Choisir les bons glucides à couper
Lorsque vous essayez de perdre du poids, prenez vos glucides principalement à partir de légumes non féculents, de légumineuses, de fruits et de grains entiers. Couper les glucides en mangeant moins de bonbons, d'aliments transformés et de céréales raffinées, et en buvant moins de boissons sucrées. Par exemple, le soda commercial pour l'eau, le thé non sucré ou le café; avoir des fruits au lieu de gâteau ou de crème glacée pour le dessert; et échangez du riz blanc contre du riz brun ou du quinoa. Les personnes qui ont mangé plus de fruits et de légumes ont été en mesure d'augmenter leur perte de poids comme indiqué dans une étude publiée dans le American Journal of Clinical Nutrition en 2009.Ces aliments sont également d'excellentes sources de nutriments essentiels, contrairement aux bonbons et aux aliments sucrés.
Importance des protéines pour perdre de la graisse corporelle
Manger au moins 25 à 30 grammes de protéines par repas peut aider à augmenter vos résultats de perte de poids et vous aider à vous sentir moins affamé, selon un article publié dans The American Journal of Clinical Nutrition en 2015. Les régimes riches en protéines sont également meilleurs pour la perte de graisse corporelle que ceux avec une quantité standard de protéines, note les résultats d'une étude publiée dans Nutrition, métabolisme et maladies cardiovasculaires en 2009.

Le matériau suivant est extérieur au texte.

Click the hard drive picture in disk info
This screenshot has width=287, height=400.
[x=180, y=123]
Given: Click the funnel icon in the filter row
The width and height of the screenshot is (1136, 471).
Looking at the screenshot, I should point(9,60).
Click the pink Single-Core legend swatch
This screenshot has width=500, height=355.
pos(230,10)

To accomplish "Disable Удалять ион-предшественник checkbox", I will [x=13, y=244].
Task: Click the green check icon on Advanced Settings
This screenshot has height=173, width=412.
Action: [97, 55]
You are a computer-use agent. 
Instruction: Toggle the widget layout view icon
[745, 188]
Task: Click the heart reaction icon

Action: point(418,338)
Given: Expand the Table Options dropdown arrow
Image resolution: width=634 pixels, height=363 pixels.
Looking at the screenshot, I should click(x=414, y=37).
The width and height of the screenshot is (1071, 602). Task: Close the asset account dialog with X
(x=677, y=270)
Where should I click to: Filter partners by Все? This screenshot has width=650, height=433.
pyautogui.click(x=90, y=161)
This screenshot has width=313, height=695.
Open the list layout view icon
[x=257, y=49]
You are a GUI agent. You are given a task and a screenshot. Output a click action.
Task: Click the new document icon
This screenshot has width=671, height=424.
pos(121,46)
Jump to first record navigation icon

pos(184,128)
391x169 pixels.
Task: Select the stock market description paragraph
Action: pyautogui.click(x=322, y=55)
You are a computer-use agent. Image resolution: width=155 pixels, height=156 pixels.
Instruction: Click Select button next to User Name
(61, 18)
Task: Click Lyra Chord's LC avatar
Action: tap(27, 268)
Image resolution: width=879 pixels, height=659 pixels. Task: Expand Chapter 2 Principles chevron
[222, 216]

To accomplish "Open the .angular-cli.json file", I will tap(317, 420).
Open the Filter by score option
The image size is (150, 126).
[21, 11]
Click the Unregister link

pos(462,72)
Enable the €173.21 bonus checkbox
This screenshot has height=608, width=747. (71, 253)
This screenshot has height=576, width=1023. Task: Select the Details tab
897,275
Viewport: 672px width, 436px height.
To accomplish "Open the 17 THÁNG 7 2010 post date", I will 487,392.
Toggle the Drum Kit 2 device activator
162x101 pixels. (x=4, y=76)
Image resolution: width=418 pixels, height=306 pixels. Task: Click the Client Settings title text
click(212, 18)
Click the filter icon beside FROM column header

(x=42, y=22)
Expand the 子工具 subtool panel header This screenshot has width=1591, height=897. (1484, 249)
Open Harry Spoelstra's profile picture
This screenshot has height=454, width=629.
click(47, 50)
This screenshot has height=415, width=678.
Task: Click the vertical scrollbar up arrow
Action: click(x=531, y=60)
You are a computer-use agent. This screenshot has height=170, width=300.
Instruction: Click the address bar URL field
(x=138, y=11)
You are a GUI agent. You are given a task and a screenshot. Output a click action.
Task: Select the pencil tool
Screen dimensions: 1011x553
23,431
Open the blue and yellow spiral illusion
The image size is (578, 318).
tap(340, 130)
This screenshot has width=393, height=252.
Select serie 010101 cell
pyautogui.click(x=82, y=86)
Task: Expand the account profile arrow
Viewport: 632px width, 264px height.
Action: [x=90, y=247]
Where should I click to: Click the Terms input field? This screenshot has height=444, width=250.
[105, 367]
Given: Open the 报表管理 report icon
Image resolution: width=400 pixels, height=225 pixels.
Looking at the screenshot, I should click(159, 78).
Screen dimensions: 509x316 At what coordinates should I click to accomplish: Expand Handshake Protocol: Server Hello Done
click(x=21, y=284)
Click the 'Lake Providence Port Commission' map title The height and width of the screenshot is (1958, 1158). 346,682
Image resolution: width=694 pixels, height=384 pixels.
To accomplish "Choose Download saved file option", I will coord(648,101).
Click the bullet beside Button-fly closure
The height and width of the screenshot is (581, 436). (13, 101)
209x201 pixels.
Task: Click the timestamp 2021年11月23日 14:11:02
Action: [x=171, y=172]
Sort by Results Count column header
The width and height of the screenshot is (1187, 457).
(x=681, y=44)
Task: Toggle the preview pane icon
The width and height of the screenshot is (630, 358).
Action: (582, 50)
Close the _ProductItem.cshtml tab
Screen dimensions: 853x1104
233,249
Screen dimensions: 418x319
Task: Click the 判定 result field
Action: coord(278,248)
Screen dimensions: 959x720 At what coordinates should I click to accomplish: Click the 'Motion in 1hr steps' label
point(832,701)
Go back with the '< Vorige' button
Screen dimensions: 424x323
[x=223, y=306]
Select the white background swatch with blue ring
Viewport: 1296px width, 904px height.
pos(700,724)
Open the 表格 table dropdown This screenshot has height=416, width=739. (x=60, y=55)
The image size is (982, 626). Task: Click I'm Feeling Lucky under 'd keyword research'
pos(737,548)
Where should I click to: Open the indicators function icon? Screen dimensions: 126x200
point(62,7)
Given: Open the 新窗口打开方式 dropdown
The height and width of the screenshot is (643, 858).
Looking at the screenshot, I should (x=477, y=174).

Choisissez un mélange de protéines maigres des sources, telles que les fruits de mer, les légumineuses, la volaille sans peau et les morceaux de porc et de bœuf moins engraissants: ceux qui ont une «longe» ou un «rond» dans le nom. Vous pouvez obtenir les 25 à 30 grammes de protéines par repas recommandés en mangeant 3 onces de boeuf maigre, une once de mozzarella non grasse avec 3 onces de poitrine de poulet, ou une tasse de quinoa avec une tasse de lentilles.
N'oubliez pas d'exercer
Pour maximiser le potentiel de perte de graisse de vos changements alimentaires, vous devez également faire de l'exercice. Selon une étude publiée dans Diabetes Care en 2010, la combinaison du régime hypocalorique et hyperprotéiné recommandé avec l'entraînement en résistance contribuera à augmenter votre poids et votre perte de graisse. La musculation consiste à soulever des poids et à faire des exercices de musculation, comme des squats. -ups et push-ups. Vous voulez également inclure le cardio dans votre plan de perte de poids, comme courir, nager, marcher rapidement ou même danser sur votre musique préférée. Le cardio aide à augmenter les effets bénéfiques de la protéine dans votre alimentation et maximise la perte de poids et la perte de graisse tout en minimisant la quantité de muscle que vous perdez. Pour perdre du poids, viser au moins 300 minutes de cardio et deux séances d'entraînement de résistance par semaine.